Hi everyone,
I have a question regarding CUDA memory copy operations.
I remember coming across an article (not really sure what was the article) that mentioned if multiple copy operations are performed in series (such as inside a for loop), CUDA will aggregate these copy operations into a single operation to optimize bandwidth utilization.
However, when I tried implementing this, I didn’t notice any signs of such aggregation.
Can anyone confirm if CUDA actually aggregates multiple memory copy operations?
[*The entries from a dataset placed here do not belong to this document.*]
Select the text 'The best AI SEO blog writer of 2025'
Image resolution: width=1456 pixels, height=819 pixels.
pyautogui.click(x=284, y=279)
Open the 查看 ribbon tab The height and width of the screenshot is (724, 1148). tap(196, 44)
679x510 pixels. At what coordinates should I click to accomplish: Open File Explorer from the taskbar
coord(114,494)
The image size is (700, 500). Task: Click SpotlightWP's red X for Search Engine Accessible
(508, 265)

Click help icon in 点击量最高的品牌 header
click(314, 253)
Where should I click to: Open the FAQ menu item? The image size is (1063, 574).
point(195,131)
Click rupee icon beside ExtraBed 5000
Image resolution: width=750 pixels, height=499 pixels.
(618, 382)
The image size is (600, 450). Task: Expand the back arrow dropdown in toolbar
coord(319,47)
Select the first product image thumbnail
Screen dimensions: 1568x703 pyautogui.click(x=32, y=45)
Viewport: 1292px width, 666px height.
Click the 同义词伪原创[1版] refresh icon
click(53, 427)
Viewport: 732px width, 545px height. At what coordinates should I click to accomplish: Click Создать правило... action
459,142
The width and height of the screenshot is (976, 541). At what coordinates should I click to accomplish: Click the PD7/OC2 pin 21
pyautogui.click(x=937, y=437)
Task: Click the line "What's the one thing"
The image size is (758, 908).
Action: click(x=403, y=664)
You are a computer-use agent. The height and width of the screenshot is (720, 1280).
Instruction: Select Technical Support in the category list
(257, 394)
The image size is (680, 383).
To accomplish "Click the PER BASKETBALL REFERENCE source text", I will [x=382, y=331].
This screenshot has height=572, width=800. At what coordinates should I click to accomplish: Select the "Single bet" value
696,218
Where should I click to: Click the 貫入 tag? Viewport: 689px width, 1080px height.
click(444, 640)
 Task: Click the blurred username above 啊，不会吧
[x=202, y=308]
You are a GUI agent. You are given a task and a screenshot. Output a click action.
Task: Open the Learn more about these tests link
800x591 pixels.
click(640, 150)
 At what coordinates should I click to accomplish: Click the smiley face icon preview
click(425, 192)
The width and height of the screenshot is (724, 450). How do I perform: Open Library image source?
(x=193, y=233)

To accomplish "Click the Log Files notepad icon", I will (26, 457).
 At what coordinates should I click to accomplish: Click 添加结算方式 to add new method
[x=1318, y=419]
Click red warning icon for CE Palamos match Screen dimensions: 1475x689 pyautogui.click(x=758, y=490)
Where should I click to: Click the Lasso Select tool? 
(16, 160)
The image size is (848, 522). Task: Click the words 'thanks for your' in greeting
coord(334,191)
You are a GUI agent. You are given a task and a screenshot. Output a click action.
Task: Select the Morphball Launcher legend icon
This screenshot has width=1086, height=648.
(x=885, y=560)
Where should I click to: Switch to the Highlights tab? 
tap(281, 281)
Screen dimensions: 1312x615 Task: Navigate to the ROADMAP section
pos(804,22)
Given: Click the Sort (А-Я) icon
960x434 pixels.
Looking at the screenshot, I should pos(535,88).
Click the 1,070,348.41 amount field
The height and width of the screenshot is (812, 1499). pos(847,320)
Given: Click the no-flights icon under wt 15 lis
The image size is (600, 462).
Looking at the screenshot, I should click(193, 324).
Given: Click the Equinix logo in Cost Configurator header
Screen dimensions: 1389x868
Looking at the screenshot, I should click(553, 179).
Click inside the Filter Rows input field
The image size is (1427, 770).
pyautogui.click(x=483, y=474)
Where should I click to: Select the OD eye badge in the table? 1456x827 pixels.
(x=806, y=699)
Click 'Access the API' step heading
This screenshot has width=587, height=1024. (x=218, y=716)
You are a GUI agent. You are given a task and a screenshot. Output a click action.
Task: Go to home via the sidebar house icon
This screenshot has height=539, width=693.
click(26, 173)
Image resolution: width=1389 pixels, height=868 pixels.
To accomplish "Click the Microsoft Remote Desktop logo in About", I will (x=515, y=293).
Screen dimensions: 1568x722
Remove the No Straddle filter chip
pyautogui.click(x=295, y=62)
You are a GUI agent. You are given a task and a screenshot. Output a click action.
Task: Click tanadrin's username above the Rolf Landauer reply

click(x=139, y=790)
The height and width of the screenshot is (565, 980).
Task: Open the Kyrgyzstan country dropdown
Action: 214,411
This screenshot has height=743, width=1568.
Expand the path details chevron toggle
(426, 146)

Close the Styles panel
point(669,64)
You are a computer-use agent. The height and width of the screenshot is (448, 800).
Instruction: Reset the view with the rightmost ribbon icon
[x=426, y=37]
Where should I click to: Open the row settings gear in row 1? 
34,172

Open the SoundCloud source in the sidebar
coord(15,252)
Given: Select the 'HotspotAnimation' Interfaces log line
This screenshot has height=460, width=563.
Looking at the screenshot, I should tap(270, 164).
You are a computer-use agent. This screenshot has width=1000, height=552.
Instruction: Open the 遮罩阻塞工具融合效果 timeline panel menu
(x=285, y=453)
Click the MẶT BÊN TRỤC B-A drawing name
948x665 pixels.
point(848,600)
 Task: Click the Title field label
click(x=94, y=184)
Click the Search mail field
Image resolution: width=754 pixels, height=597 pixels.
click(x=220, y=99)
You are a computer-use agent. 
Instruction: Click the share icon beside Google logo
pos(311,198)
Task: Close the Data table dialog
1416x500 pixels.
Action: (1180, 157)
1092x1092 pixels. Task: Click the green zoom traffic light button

If yes, under what conditions does this happen, and how can I ensure it works in my code?
Thanks in advance for your help!
Best regards,
Below is my code
#include <iostream>
#include <iomanip>
#include <chrono>
#include <thread>
#include <assert.h>
#include <vector>
#include <stdio.h>
#include <string.h>
#include <cuda.h>
#include <cuda_runtime.h>
static inline void
checkDrvError(CUresult res, const char *tok, const char *file, unsigned line)
{
if (res != CUDA_SUCCESS) {
const char *errStr = NULL;
(void)cuGetErrorString(res, &errStr);
std::cerr << file << ':' << line << ' ' << tok
<< "failed (" << (unsigned)res << "): " << errStr << std::endl;
}
}
#define CHECK_DRV(x) checkDrvError(x, #x, __FILE__, __LINE__);
#define CHECK_CUDA(ans) {check_cuda((ans), __FILE__, __LINE__);}
inline void check_cuda(int code, const char *file, int line, bool abort=true){
if(code != 0){
fprintf(stderr, "[customHook][%s:%3d]:CUDAERROR: %d\n",file,line,code);
if (abort) exit(code);
}
}
double what_time_is_it_now()
{
struct timespec time;
if (clock_gettime(CLOCK_MONOTONIC, &time) == -1) exit(-1);
return (double)time.tv_sec + (double)time.tv_nsec * 0.000000001;
}
int main()
{
cudaStream_t copy_stream;
CHECK_CUDA(cudaStreamCreate(©_stream));
size_t min_size = 2*1024*1024;
size_t copy_size = 100*1024*1024;
int arr_size = copy_size/min_size;
int **host_arr, **dev_arr;
host_arr = (int **)malloc(sizeof(int *)*arr_size);
dev_arr = (int **)malloc(sizeof(int *)*arr_size);
for(int i = 0; i < arr_size; i++){
CHECK_CUDA(cudaHostAlloc(&host_arr[i], min_size, cudaHostAllocMapped));
CHECK_CUDA(cudaMalloc(&dev_arr[i], min_size));
for(int j = 0; j < min_size/sizeof(int); j++){
host_arr[i][j] = rand()/(int)RAND_MAX;
}
}
double start, end;
// 1. single copy
start = what_time_is_it_now();
CHECK_CUDA(cudaMemcpyAsync(dev_arr[0], host_arr[0], min_size, cudaMemcpyHostToDevice, copy_stream));
CHECK_CUDA(cudaDeviceSynchronize());
end = what_time_is_it_now();
printf("Single %dMB copy time: %.4fms\n", (int)min_size/(1024*1024), (end - start)*1000);
// 2. iterative copy
start = what_time_is_it_now();
for(int i = 0; i < arr_size; i++){
CHECK_CUDA(cudaMemcpyAsync(dev_arr[i], host_arr[i], min_size, cudaMemcpyHostToDevice, copy_stream));
}
CHECK_CUDA(cudaDeviceSynchronize());
end = what_time_is_it_now();
printf("Iterative copy time: %.4fms\n",(end - start)*1000);
// 3. iterative copy with sync
start = what_time_is_it_now();
for(int i = 0; i < arr_size; i++){
CHECK_CUDA(cudaMemcpyAsync(dev_arr[i], host_arr[i], min_size, cudaMemcpyHostToDevice, copy_stream));
CHECK_CUDA(cudaDeviceSynchronize());
}
end = what_time_is_it_now();
printf("Iterative copy with sync time: %.4fms\n",(end - start)*1000);
}